All faces of the tetrahedron $ABCD $ are acute-angled triangles.$AK$ and $AL$ -are altitudes in faces $ABC$ and $ABD$. Points $C,D,K,L$ lies on circle. Prove, that $AB \perp CD$
Problem
Source: St Petersburg Olympiad 2008, Grade 11, P5
Tags: geometry, 3D geometry, tetrahedron
Pathological
27.05.2019 02:56
Pretty easy for Russian 3-D Geo We wish to show that $AC^2 - AD^2 = BC^2 - BD^2.$ Let $P$ be the foot from $A$ onto the face $BCD$. Observe that $KP \perp BC$ and $LP \perp BD$, say by simple Pythagorean. Hence, we have that $\angle PBK = \angle PLK - 90 \angle BLK = 90 - \angle BCD$, where we used the cyclic condition. This implies that $BP \perp CD$, and so hence $AC^2 - AD^2 = CP^2 - DP^2 = BC^2 - BD^2$ by a few applications of Carnot, we're done. $\square$
PigeonBar
27.05.2019 05:46
As in Pathological's solution, let $P$ be the projection of $A$ onto $\Delta BCD$. Also, let $AM$ be an altitude of $\Delta ACD$.

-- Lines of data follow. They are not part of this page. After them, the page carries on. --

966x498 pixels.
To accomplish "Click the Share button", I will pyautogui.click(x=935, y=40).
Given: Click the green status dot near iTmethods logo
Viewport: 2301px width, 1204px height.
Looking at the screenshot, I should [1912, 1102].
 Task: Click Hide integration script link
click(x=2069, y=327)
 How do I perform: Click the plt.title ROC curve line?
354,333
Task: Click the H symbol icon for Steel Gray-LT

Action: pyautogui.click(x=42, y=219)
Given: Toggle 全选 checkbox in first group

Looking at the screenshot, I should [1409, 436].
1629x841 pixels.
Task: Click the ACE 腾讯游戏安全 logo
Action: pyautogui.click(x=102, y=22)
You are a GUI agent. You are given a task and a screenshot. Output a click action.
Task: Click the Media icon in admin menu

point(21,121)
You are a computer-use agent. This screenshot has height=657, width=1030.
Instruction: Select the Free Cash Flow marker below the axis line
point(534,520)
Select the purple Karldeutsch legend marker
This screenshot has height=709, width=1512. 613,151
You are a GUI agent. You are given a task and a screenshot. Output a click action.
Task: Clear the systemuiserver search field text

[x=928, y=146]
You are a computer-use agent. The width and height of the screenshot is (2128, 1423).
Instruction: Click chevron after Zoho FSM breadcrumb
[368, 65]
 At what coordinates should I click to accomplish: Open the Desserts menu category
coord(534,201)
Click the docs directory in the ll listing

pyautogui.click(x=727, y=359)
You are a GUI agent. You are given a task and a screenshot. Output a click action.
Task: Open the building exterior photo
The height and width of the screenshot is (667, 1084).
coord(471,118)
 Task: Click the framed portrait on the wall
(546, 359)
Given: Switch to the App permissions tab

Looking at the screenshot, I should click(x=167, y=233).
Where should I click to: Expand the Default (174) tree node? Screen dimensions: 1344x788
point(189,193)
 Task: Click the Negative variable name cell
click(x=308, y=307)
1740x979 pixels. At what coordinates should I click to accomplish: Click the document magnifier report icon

Then, since $AP$ is perpendicular to the plane of $\Delta BCD$, $CD \perp AP$. Additionally, since $AM$ is an altitude of $\Delta ACD$, $CD \perp AM$. Thus, $CD$ is perpendicular to the plane of $\Delta APM$, so $PM \perp CD$. Similarly, $PK \perp BC$ and $PL \perp BD$.
Note that $K$, $L$, $M$, and $P$ are all in the same plane as $\Delta BCD$. We are given that quadrilateral $CDKL$ is cyclic. Quadrilaterals $CKPM$ and $DLPM$ are also cyclic, using the circles with diameters $CP$ and $DP$, respectively. Then, by the Radical Axis Theorem, lines $CK$, $DL$, and $PM$ are concurrent. Therefore, $B$ lies on $PM$, so since $PM \perp CD$, we get $BP \perp CD$. Finally, as mentioned above, $AP \perp CD$, so $CD$ is perpendicular to the plane of $\Delta ABP$.
$\therefore AB \perp CD$, as required.